Но он стал писать про героизм в советской литературе. Он писал быстро, ему было ясно, о чем писать, и он знал, что должен сделать, чтобы не считать себя потом негодяем и двурушником.
Он сдал сочинение первым и сразу же пошел искать автомат — позвонить на Петровку…
— Слушай, Росляков, а опер был прав: без шляпы довольно трудно. Тебе напекло затылок?
— У меня нет затылка, — ответил Костенко с достоинством, — у меня, простите, две макушки на том месте, где у прочих затылок.
— Ну, извини, — сказал Росляков.
— Да нет, ничего, пожалуйста…
— Две макушки — это к чему? К счастью? Умный ты, значит, да?

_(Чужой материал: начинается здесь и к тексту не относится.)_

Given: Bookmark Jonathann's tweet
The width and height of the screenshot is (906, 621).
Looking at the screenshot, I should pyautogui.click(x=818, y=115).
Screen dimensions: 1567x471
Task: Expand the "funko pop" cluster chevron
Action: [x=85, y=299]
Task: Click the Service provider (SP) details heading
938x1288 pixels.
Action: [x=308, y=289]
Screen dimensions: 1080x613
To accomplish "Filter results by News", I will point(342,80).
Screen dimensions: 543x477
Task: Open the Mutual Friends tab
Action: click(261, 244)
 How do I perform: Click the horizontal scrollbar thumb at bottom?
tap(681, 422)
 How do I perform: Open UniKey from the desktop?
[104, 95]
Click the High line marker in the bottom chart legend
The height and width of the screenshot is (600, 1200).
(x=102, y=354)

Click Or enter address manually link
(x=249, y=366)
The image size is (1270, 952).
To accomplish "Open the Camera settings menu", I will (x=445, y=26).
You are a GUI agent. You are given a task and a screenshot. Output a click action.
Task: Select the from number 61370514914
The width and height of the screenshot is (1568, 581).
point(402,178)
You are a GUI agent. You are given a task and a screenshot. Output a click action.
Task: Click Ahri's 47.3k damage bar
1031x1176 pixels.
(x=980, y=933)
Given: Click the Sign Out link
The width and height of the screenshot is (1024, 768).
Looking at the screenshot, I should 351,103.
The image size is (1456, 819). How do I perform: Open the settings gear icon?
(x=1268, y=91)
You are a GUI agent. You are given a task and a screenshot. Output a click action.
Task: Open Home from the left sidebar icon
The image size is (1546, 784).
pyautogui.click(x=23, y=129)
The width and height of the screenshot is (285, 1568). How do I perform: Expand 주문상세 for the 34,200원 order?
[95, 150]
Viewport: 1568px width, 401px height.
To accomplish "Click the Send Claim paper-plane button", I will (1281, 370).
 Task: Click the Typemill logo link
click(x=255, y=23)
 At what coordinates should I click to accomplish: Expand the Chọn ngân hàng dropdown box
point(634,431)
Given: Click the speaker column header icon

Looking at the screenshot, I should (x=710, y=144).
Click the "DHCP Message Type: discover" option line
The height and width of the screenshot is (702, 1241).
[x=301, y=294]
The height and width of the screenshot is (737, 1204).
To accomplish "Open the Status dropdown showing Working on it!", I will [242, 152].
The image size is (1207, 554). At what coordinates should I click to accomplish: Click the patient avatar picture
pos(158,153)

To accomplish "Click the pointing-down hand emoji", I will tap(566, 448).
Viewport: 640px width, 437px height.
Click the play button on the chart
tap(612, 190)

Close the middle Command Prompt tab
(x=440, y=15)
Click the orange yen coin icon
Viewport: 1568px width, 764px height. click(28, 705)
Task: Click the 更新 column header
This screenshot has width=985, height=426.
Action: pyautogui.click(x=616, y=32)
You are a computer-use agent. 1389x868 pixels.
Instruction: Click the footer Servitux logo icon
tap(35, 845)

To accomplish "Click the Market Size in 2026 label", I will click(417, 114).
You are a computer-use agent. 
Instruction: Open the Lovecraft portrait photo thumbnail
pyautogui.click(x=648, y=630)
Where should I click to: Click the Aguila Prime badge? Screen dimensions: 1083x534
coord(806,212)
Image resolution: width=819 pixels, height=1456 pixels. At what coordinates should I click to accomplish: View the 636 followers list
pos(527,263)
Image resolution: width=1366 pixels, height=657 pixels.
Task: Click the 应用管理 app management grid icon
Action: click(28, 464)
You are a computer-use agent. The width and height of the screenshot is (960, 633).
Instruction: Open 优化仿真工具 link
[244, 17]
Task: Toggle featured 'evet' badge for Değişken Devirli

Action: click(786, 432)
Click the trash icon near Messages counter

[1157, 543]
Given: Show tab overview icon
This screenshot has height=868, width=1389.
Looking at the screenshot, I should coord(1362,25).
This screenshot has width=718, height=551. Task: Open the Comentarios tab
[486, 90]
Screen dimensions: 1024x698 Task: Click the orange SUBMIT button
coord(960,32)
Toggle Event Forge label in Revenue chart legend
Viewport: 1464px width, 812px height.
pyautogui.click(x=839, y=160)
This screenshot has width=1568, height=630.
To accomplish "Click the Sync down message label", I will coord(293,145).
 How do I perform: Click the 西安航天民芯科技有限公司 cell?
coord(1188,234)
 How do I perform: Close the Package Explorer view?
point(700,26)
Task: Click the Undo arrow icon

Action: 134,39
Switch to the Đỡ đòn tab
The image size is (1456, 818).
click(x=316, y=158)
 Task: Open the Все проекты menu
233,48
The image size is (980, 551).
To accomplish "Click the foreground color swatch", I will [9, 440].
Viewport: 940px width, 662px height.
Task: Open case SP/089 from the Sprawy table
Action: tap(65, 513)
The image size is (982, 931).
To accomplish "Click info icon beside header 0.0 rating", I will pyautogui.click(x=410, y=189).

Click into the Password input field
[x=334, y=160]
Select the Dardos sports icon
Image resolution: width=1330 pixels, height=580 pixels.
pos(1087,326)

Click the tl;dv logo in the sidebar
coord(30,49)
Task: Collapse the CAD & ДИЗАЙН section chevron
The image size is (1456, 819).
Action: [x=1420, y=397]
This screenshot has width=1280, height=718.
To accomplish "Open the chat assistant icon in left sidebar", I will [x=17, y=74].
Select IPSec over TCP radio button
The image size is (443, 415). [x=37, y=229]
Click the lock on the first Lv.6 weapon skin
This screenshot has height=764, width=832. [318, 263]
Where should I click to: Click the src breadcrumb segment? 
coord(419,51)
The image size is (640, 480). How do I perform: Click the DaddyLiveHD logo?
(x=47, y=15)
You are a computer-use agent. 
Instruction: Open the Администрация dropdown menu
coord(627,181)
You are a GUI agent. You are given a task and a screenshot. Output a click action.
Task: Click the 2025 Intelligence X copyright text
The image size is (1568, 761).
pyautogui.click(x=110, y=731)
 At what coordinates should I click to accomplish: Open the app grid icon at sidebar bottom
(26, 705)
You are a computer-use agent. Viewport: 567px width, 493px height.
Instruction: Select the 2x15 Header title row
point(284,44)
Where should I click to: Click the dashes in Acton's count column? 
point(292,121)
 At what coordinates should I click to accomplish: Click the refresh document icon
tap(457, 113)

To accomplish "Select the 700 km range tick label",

— Именно. Два затылка свидетельствуют о незаурядности личности…
Они ходили по улице Горького уже часа четыре. Асфальт стал мягким, зной дрожал в воздухе. В мелких брызгах — улицу часто поливали неповоротливые, как броневики, и такие же пузатые автомобили — играла синяя радуга. Улица жила веселой и шумной жизнью. Быстрые студентки, негры, растерянные, сбившиеся в кучу транзитники с вокзалов, продавцы книг, домохозяйки с набитыми сумками, школьники, девушки из магазинов, выбежавшие на перерыв в синеньких, дерзко открытых халатиках, индусы в высоких тюрбанах и с пледами через плечо — вся эта многоликая масса людей шла мимо и рядом, и надо было не только радоваться, глядя на эту шумную и веселую толпу, но все время быть настороже, надо все время приглядываться — нет ли сине-красного шрама на лбу, нет ли большого рта, яркого, словно накрашенного помадой; надо было приглядываться к каждому мужчине среднего роста, который шел в темных очках и в кепке, потому что и Рослякову, и Костенко, и Садчикову казалось, что Чита будет обязательно в темных очках и в кепке, чтобы скрыть шрам на лбу. Им казалось так, потому что они долго сидели и перечитывали все показания о Назаренко, о его трусости и хамстве, о его страсти к ресторанам и к дешевой показухе, о его врожденной интуиции, осторожности и — вместе с тем — наглости.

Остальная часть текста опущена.